At least 10 suspected al-Qaeda combatants and three civilians died Saturday in a U.S. drone attack on south Yemen, the nation's Supreme Security Commission said.
The bombing hit an SUV carrying 11 extremists, one of whom was wounded but survived, in a mountainous area of al-Bayda province, 270 kilometers (168 miles) southeast of Sanaa.
The note added that three civilians driving close to the targeted SUV were also killed, while another five suffered injuries from the shrapnel blasted out by the bombing.
According to the Supreme Security Commission, the alleged terrorists were planning to attack "vital" civilian and military installations in al-Bayda province.
Controversial U.S. attacks with drones, or unmanned aircraft, are frequent in Yemen, since Washington considers this country a front in its war on al-Qaeda.

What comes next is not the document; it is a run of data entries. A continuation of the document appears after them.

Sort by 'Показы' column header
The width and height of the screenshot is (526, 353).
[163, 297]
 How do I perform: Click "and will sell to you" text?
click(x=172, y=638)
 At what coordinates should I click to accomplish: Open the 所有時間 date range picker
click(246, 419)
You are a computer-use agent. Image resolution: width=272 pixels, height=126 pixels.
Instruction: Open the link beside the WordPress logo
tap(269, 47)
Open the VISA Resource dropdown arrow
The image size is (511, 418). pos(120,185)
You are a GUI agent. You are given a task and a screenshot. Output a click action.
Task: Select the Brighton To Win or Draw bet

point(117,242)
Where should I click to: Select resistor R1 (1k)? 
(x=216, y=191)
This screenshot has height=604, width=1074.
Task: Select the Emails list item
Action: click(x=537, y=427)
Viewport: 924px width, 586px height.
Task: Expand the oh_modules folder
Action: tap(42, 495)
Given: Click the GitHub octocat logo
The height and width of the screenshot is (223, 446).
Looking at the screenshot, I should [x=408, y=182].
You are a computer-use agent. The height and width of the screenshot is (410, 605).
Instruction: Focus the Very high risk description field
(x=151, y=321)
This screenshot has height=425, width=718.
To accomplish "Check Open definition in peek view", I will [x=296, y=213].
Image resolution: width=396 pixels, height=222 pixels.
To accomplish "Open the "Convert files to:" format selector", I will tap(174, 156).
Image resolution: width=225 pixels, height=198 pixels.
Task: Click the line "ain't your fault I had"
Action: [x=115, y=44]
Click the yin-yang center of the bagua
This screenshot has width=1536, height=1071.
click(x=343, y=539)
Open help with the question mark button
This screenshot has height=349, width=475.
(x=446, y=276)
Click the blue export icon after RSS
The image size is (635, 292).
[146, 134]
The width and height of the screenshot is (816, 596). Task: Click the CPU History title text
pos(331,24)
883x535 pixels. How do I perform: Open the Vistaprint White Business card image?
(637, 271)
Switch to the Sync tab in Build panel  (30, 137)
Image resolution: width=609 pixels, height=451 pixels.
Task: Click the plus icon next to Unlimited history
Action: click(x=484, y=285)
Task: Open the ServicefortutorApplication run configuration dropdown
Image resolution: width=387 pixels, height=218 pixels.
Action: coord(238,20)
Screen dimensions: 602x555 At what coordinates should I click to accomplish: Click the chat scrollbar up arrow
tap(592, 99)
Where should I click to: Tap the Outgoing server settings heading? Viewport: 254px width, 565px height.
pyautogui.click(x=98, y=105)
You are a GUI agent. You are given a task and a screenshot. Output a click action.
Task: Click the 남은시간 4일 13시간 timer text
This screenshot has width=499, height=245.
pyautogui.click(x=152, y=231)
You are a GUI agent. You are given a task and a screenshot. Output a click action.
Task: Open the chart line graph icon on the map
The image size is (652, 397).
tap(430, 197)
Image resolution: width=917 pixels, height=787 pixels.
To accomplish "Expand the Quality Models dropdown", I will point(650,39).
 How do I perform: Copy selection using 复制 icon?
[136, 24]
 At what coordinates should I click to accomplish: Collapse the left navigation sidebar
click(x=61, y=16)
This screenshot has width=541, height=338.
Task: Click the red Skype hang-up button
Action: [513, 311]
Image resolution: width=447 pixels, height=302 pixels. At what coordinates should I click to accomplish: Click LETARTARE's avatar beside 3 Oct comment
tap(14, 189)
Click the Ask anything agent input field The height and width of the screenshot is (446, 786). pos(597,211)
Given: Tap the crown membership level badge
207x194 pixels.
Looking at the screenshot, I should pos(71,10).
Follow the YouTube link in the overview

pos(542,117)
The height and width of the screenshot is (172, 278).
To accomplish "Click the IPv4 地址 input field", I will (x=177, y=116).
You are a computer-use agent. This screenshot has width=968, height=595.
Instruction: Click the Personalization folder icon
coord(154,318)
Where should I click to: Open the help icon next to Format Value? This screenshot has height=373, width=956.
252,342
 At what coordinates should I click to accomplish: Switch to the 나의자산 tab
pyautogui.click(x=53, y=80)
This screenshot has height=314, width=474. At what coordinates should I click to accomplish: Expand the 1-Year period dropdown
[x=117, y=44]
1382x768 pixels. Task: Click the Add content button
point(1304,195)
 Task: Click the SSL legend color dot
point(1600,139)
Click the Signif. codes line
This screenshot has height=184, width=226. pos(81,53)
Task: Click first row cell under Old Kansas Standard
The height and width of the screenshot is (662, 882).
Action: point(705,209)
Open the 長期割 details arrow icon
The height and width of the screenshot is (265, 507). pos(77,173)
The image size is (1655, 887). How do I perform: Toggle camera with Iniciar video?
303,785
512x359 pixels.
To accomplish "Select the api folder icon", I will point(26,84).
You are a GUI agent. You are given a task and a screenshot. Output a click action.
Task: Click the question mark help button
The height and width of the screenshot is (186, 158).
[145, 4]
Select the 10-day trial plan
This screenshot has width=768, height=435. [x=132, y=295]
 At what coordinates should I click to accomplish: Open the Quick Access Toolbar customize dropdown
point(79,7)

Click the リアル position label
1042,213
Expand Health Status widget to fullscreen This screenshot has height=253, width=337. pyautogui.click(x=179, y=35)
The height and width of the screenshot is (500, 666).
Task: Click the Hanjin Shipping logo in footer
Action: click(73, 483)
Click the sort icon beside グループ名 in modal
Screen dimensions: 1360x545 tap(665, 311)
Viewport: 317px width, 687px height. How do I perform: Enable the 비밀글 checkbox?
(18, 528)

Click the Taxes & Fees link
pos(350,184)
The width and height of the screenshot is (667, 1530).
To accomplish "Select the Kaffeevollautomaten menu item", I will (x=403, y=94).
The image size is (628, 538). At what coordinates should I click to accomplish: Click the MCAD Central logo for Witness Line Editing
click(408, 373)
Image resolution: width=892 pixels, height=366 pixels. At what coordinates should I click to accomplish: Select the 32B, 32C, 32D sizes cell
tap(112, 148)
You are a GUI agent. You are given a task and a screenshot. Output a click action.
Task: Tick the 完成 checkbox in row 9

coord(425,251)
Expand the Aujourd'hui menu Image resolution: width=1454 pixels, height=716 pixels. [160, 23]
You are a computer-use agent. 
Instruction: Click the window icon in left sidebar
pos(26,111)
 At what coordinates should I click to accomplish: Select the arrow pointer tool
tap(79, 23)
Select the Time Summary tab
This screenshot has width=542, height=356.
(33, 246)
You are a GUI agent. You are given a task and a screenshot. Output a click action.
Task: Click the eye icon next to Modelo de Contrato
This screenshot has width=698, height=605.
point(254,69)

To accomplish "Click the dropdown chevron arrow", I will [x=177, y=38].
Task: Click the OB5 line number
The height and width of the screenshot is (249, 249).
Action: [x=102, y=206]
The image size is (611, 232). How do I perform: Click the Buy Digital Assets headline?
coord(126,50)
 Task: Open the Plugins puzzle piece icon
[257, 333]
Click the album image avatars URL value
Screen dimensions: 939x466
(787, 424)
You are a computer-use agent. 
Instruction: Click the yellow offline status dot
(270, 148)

United States authorities say the al-Qaeda organization on the Arabian Peninsula, based in Yemen, is one of the most active and dangerous arms of that terrorist network.
The bombings are still being carried out despite the Yemeni Parliament's ban last Dec. 15 on U.S. drones flying over its territory.
The legislature took that decision after three people were killed, including civilians, when a wedding convoy was drone-blasted in the central part of the country, which authorities claimed had been launched against al-Qaeda leaders.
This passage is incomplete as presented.